If the number was positive, it was a profit. If it was negative, it was a loss. If it was zero, it was a break-even point.

For part (a), I looked at my calculated profit/loss row. I found all the quantities where the profit/loss was a positive number. These were quantities 30, 40, and 50. So, the profitable range is from 30 to 50 items.

For part (b), I listed out all the profit/loss calculations in a new row in the table. Then, I looked for the biggest positive number in that row. The biggest positive profit was $200, and that happened when 40 items were produced.

Alternative answer

Answer:
(a) The production levels that appear to be profitable are quantities 30, 40, and 50.
(b) Here's the profit or loss for each quantity:
* Quantity 0: Loss of $120 ($0 - $120)
* Quantity 10: Loss of $100 ($300 - $400)
* Quantity 20: Profit of $0 ($600 - $600)
* Quantity 30: Profit of $120 ($900 - $780)
* Quantity 40: Profit of $200 ($1200 - $1000)
* Quantity 50: Profit of $180 ($1500 - $1320)
* Quantity 60: Profit of $0 ($1800 - $1800)
* Quantity 70: Loss of $400 ($2100 - $2500)
* Quantity 80: Loss of $1000 ($2400 - $3400)

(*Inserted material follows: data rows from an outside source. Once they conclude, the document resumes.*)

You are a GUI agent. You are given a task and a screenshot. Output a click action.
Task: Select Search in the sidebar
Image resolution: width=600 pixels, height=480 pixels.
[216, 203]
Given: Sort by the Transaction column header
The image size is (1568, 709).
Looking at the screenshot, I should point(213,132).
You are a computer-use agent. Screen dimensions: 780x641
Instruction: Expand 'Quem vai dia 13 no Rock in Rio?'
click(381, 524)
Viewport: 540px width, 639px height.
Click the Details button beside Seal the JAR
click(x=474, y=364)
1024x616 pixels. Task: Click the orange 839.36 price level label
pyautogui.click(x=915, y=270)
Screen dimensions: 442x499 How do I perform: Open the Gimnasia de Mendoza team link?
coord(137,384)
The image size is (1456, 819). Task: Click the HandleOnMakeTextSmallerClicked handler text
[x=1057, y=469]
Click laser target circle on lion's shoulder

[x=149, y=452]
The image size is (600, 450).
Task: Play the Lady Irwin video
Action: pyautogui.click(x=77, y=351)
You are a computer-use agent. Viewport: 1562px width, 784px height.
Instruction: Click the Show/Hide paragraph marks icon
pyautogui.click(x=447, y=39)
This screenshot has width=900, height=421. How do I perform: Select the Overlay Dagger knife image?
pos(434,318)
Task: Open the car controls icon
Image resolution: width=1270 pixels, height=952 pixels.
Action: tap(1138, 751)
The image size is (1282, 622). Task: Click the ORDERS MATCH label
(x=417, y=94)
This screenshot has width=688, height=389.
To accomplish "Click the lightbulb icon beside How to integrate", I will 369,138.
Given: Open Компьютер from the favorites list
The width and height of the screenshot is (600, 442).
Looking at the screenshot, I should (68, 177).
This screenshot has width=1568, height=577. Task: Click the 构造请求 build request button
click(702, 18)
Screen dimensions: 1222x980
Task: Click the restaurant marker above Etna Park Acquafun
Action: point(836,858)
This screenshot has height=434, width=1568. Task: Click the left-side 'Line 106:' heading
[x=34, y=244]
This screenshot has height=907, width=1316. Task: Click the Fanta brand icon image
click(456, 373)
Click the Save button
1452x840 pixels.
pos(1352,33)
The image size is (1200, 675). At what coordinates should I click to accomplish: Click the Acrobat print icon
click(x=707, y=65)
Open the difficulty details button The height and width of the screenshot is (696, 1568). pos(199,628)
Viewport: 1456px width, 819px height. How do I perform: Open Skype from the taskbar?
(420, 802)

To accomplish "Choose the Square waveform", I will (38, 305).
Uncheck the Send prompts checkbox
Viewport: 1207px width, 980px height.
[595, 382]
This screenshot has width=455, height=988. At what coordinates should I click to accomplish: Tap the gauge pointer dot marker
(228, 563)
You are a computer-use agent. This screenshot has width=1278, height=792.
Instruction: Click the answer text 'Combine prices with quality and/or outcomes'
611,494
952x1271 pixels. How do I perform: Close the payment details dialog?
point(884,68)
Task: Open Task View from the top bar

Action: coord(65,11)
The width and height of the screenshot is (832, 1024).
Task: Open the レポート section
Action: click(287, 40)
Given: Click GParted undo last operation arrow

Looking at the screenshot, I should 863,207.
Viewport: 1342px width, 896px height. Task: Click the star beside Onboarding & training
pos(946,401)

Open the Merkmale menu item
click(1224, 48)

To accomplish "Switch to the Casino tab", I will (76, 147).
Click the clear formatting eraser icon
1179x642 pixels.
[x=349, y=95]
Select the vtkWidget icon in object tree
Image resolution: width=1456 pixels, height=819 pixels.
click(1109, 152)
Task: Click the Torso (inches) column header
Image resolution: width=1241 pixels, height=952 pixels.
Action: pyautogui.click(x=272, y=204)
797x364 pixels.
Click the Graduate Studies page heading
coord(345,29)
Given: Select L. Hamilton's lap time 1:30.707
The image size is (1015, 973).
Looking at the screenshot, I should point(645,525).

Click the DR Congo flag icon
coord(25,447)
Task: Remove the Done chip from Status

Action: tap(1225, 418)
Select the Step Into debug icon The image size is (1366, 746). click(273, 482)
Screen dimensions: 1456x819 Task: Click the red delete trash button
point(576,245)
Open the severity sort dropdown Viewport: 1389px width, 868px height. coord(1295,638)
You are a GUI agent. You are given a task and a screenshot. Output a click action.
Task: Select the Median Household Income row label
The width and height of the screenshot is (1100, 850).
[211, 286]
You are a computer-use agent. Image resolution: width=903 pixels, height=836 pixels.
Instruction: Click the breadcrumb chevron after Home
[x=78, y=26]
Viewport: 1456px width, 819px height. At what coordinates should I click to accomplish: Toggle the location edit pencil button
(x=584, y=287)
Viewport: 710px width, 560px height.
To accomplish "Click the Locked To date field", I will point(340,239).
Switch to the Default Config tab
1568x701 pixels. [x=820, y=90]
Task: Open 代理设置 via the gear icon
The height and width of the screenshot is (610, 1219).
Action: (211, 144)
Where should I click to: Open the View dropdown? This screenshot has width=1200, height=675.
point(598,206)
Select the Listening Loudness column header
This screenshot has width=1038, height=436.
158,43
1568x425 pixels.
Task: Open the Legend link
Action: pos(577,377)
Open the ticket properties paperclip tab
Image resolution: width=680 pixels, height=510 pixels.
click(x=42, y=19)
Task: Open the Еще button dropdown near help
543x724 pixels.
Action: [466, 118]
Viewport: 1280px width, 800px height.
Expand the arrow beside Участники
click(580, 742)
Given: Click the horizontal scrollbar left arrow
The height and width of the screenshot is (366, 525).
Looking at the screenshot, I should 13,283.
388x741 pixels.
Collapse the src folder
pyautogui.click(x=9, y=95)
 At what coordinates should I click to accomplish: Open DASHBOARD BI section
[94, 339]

The most profitable production level is Quantity 40, with a profit of $200. Explain
This is a question about **understanding profit and loss**. Profit is when you earn more money (revenue) than you spend (cost), and loss is when you spend more money than you earn.

The solving step is:

1. **Understand Profit and Loss:** I know that to find out if something is profitable, I need to see if the money we get from selling things (that's "Revenue") is more than the money we spent to make them (that's "Cost"). If Revenue is bigger than Cost, we made a profit! If Cost is bigger, we lost money. If they're the same, we broke even.
2. **Part (a) - Find Profitable Levels:** I looked at each quantity in the table.
* For Quantity 0, 10, 70, and 80, the Cost was more than the Revenue, so those were losses.
* For Quantity 20 and 60, the Cost was the same as the Revenue, so we broke even (no profit, no loss).
* For Quantity 30, 40, and 50, the Revenue was more than the Cost, so those are where we made a profit! That's our profitable range.
3. **Part (b) - Calculate Profit/Loss for Each and Find the Most Profitable:**
* For each quantity, I subtracted the "Cost" from the "Revenue" (Revenue - Cost).
* For example, at Quantity 40, Revenue was $1200 and Cost was $1000. So, $1200 - $1000 = $200 profit.
* I wrote down all these profit/loss numbers.
* Then, I looked for the biggest positive number among my calculated profits. The biggest positive number was $200, which happened when the Quantity was 40. So, that's the most profitable level!